The problem asks us to describe a specific transformation of a mathematical function. We are given an original function, $$f(x)=2^{x}$$, and a transformed function, $$f(x)=2^{-x}$$. We need to identify what kind of reflection describes this change, choosing from the words provided in the box.

**step2** Analyzing the Change in the Function

Let's look closely at the two functions: $$f(x)=2^{x}$$ and $$f(x)=2^{-x}$$. We can see that the only difference between them is that the variable $$x$$ in the original function's exponent has been replaced with $$-x$$ in the transformed function's exponent. This means that for any value of $$x$$ we put into the first function, the second function uses the opposite of that value.

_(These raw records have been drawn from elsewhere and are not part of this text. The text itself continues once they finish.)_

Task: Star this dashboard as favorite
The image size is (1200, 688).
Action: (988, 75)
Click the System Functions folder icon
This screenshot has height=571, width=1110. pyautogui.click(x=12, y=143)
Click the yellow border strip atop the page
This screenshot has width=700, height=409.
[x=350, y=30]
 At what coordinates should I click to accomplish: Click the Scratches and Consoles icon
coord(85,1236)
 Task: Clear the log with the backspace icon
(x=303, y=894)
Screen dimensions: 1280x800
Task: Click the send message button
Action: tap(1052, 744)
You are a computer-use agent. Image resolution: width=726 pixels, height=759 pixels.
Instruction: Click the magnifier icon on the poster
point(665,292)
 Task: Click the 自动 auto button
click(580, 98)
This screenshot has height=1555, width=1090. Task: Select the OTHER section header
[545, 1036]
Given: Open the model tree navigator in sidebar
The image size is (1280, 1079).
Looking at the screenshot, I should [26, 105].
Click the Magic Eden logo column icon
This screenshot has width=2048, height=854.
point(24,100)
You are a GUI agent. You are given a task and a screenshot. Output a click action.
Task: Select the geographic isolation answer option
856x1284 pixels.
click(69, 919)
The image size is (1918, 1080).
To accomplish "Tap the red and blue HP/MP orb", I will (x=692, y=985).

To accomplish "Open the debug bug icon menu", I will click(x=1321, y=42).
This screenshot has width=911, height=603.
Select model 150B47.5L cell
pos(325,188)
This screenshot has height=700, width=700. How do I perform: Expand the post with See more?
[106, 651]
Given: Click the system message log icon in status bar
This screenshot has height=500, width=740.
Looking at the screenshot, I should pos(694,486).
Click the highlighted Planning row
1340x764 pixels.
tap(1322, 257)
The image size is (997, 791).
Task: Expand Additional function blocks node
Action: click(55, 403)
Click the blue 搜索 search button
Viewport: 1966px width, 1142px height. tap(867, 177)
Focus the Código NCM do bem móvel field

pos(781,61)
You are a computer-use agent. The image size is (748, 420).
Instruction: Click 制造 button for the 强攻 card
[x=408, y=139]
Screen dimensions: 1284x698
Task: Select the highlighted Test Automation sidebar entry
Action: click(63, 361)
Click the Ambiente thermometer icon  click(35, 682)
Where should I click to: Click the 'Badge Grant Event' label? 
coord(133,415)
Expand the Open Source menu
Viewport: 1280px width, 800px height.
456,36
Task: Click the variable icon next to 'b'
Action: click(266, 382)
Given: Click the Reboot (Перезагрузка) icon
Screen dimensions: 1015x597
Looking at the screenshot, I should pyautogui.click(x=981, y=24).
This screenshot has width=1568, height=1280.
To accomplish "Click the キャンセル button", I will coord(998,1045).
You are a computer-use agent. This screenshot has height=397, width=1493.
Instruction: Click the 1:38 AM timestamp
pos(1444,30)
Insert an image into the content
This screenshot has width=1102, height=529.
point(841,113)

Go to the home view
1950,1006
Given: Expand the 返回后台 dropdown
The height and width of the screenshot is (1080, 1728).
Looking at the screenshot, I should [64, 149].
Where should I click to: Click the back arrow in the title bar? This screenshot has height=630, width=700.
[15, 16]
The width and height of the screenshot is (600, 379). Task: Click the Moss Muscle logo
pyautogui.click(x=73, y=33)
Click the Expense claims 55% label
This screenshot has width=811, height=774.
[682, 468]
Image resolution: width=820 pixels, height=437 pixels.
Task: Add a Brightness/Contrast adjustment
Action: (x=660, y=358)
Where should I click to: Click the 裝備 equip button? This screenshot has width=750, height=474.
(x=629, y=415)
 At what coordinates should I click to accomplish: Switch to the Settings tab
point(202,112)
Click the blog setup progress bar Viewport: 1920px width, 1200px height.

**step3** Identifying the Type of Reflection

When the input variable, $$x$$, in a function is replaced by its negative, $$-x$$, it creates a mirror image of the graph. Imagine a vertical line like a mirror in the middle of the graph, exactly where $$x=0$$. This line is called the y-axis. If a point on the original graph is at a certain distance to the right of this mirror line, the corresponding point on the new graph will be the same distance to the left. If a point is to the left, its new point will be to the right. This type of transformation, where every x-value is swapped with its opposite while the y-value stays the same, is a reflection across the y-axis.

**step4** Selecting the Correct Answer

Based on our analysis, the transformation of $$f(x)=2^{x}$$ to $$f(x)=2^{-x}$$ is a reflection over the y-axis. From the given words in the box (Left, Right, Down, Up, Stretch, Shrink, x-axis, y-axis), the correct word to fill in the blank is "y-axis".